Author: Ed Trice
Date: 19:19:53 01/29/04
Go up one level in this thread
> >You just say about encoding but not mention about finding out a position. That >may be nightmare for your method. As I understand, instead of accessing ramdomly >any position in database (by few seeking and reading), your method requires to >read all positions from begining (too many) to get all run length codes and >compute where the position exactly is. No, this is actually easy (remember I have done this already for very large databases with over 100 billion positions already. See http://www.GothicChess.org/papers.html for more information about it) What you do is write 4000 bytes to a "disk block" and store the index for the last entry in a block.
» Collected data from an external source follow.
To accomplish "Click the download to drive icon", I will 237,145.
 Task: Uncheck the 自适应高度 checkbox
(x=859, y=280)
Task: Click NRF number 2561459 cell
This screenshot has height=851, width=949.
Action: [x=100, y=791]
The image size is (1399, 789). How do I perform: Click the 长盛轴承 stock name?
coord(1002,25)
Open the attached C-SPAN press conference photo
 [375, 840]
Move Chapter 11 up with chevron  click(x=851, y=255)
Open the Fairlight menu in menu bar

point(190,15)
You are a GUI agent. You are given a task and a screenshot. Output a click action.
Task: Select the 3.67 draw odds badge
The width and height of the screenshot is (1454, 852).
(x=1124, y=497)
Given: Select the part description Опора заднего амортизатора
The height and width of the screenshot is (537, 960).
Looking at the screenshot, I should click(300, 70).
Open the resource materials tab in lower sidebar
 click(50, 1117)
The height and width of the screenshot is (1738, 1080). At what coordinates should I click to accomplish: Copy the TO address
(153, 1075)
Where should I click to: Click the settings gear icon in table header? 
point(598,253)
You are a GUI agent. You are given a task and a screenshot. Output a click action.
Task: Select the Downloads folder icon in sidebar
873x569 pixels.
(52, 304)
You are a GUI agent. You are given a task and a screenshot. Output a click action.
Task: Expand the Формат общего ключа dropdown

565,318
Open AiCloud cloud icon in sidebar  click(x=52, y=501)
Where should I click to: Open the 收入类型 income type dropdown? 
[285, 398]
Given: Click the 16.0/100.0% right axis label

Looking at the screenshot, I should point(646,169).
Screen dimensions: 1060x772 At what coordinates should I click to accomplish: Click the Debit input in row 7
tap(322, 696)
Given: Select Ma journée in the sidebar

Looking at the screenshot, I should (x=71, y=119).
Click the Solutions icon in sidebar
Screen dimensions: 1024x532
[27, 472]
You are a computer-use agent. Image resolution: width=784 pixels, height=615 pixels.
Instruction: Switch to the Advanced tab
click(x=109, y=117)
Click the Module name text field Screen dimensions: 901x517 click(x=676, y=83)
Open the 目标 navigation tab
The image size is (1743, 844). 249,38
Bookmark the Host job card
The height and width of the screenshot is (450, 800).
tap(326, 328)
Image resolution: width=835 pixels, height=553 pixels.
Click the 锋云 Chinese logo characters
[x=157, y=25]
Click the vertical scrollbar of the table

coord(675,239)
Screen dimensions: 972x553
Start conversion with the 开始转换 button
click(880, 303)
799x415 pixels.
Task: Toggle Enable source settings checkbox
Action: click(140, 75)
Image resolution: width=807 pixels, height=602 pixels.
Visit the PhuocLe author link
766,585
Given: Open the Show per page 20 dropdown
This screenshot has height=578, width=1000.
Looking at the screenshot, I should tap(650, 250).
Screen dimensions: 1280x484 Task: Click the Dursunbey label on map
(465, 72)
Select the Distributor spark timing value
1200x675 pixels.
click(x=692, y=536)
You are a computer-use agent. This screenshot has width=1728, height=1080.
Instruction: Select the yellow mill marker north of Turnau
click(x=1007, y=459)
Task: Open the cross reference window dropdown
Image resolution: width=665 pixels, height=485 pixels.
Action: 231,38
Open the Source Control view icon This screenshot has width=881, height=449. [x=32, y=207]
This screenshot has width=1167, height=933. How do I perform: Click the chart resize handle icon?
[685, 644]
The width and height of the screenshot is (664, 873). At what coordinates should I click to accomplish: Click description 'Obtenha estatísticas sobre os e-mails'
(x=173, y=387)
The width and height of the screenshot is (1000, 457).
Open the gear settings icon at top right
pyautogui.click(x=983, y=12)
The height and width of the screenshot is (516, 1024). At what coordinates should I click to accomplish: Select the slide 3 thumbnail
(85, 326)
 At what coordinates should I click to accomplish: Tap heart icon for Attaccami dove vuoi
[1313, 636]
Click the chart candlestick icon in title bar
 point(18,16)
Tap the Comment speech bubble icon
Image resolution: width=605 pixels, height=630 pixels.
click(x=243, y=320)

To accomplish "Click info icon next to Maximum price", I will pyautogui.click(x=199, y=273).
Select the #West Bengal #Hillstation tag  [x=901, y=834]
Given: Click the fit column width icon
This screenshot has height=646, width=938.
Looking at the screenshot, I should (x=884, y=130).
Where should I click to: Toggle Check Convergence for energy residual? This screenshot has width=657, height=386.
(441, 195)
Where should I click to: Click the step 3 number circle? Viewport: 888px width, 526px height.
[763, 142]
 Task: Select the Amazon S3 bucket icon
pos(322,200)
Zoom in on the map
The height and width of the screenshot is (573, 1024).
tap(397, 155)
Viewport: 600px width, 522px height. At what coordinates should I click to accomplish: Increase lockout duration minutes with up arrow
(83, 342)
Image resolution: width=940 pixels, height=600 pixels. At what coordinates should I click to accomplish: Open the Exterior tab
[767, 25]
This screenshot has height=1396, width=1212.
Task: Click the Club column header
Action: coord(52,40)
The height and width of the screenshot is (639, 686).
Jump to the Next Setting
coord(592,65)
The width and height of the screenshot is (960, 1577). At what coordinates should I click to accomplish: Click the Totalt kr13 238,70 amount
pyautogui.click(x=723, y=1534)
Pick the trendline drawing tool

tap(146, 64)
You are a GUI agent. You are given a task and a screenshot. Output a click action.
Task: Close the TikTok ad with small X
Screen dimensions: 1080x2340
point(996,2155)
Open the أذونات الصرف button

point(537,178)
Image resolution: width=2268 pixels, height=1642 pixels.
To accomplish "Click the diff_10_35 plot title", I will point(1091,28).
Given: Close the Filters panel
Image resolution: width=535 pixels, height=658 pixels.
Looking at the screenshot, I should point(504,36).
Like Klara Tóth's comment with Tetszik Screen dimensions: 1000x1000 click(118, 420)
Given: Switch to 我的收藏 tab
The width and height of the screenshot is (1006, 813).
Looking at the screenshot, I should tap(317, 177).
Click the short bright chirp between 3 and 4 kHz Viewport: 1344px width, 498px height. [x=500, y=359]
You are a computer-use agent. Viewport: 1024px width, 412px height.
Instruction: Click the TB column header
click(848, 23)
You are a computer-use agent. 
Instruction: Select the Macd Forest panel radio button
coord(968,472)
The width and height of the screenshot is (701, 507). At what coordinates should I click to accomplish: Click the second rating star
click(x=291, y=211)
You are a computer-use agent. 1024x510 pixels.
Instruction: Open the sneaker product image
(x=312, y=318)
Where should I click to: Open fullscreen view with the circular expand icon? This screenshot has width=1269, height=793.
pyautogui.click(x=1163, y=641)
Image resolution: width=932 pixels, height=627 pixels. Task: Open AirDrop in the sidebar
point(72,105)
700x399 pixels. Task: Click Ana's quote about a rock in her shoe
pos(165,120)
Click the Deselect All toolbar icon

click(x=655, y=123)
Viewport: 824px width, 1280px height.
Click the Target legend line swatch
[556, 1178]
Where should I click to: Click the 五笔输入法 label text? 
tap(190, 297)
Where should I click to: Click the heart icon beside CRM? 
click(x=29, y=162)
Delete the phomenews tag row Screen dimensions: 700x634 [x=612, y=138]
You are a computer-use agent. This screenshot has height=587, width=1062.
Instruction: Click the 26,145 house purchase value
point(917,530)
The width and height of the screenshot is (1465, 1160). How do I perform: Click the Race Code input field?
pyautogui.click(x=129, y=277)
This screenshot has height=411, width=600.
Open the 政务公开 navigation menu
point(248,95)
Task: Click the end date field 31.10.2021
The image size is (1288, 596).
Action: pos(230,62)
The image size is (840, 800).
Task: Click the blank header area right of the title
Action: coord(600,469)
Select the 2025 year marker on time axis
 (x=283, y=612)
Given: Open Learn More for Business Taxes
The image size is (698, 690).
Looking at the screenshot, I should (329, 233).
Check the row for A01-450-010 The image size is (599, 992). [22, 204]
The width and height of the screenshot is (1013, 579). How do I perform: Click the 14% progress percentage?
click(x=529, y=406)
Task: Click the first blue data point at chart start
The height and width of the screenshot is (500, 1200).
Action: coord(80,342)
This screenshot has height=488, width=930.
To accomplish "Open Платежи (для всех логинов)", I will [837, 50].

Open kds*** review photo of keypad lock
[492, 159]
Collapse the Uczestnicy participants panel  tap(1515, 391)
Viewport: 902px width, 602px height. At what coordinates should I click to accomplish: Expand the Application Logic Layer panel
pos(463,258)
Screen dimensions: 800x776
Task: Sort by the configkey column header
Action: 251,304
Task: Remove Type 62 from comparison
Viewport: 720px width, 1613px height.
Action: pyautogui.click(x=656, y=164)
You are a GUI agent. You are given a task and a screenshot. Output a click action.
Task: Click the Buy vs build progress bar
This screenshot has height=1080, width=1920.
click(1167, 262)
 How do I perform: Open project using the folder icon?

So, you have Block 0 for indices 0 to say 14,212, then Block 1 stores indices 14,213 to 29,682....etc. You create a file that stores the indices for each block. You convert your position that you are looking for into an index number. Then you binary search the block numbers to determine which block you need. Once you have accecssed the block, you know your index is within the 4000 bytes of the block. Sparing all of the optimization details (you can store indices every 128 bytes within each block, and do a binary search on them to really narrow down your index) you then decompress the data in the block. You read a byte, and decompress it. If the value > 58, you know it is a runlength. Determine the run length, then add this to whatever index you are looking at. Is your new incremented index >= the index you seek? If no, you keep looking. If yes, you find your result. I know this can be down since I have a checkers database that can announce a win from a distance of 253 plies. With over 21 billion entries encoded in 8 GB (remember this is distance to mate which is usually 1 bytes per entry without compressing well) it works fine.